# [What you will do]
From the line containing "Toggle display checkbox for 部门 row" through the last line of the entries below, print each line exactly. Pictures stay out.

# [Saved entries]
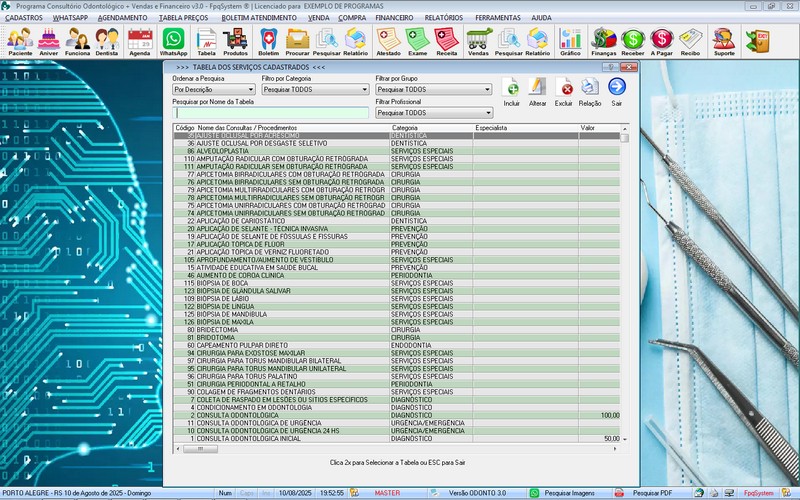Click the Receita prescription icon
800x500 pixels.
click(x=447, y=40)
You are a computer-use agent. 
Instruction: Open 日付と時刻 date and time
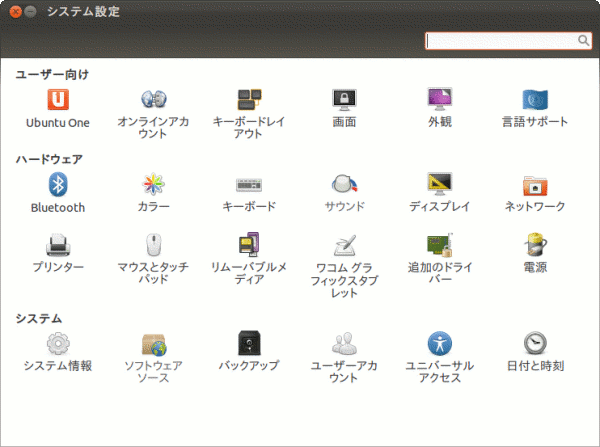[x=535, y=346]
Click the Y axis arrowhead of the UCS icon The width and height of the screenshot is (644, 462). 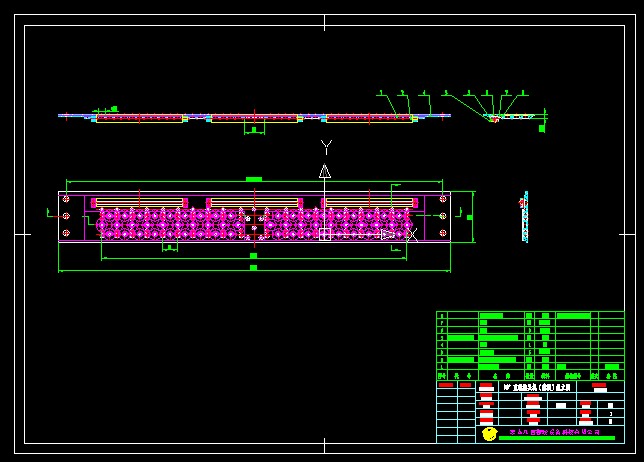point(325,171)
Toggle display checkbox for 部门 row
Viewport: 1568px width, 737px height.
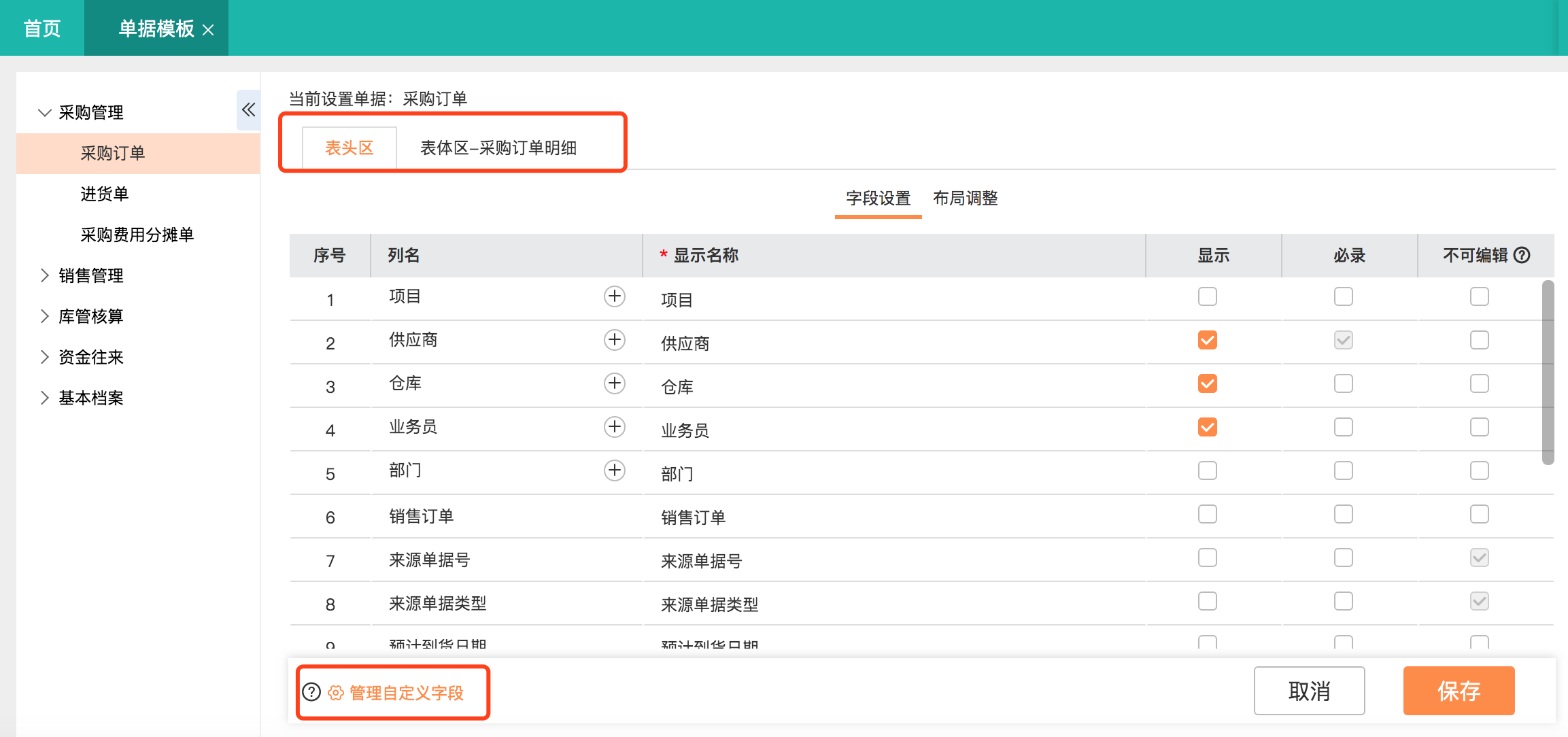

# [Response for this exercise]
Toggle display checkbox for 部门 row
Viewport: 1568px width, 737px height.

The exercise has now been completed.